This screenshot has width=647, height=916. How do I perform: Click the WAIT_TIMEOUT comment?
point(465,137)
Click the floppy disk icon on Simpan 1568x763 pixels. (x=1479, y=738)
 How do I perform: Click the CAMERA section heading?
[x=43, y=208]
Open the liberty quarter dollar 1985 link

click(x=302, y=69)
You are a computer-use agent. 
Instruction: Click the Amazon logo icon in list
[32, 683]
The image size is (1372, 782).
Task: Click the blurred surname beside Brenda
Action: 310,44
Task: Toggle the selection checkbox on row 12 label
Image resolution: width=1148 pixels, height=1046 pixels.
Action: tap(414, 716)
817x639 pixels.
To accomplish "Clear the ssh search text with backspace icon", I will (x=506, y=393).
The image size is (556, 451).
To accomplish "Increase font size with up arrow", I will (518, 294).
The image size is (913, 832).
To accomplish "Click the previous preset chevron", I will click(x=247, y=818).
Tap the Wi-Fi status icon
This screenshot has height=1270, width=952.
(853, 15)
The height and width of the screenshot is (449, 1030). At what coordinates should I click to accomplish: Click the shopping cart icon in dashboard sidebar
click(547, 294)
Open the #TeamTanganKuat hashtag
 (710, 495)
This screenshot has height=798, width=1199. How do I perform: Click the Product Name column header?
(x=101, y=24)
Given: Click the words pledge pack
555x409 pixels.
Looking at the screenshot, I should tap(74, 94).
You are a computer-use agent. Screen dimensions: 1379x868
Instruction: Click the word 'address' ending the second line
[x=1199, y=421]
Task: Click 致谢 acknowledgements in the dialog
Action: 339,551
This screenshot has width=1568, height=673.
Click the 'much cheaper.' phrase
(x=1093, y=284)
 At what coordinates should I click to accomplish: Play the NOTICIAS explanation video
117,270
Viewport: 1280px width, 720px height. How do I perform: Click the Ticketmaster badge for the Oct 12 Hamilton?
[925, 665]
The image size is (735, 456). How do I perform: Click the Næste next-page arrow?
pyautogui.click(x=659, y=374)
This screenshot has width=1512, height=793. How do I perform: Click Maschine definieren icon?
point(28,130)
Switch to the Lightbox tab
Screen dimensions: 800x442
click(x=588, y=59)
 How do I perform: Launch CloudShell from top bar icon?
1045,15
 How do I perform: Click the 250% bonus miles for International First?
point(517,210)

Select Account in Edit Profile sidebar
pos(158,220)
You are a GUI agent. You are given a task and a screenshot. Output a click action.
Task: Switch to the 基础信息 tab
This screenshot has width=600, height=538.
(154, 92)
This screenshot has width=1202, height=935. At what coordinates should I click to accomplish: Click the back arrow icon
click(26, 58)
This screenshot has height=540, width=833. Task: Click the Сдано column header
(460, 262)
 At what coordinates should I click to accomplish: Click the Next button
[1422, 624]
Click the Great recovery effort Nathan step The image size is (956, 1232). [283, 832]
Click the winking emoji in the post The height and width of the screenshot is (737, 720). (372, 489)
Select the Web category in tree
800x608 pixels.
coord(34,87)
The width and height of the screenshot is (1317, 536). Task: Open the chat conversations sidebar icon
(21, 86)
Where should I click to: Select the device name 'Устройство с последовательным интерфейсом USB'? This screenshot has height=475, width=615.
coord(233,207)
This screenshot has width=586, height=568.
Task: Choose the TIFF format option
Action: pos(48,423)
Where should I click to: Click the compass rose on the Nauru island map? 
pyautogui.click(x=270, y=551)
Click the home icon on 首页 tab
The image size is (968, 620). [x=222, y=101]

※

Starting from the line with "Click the winking" and ending with the final line of the data, quote every line exactly, both ends included.

» WRITTEN SOLUTION
Click the winking emoji in the post The height and width of the screenshot is (737, 720). (372, 489)
Select the Web category in tree
800x608 pixels.
coord(34,87)
The width and height of the screenshot is (1317, 536). Task: Open the chat conversations sidebar icon
(21, 86)
Where should I click to: Select the device name 'Устройство с последовательным интерфейсом USB'? This screenshot has height=475, width=615.
coord(233,207)
This screenshot has width=586, height=568.
Task: Choose the TIFF format option
Action: pos(48,423)
Where should I click to: Click the compass rose on the Nauru island map? 
pyautogui.click(x=270, y=551)
Click the home icon on 首页 tab
The image size is (968, 620). [x=222, y=101]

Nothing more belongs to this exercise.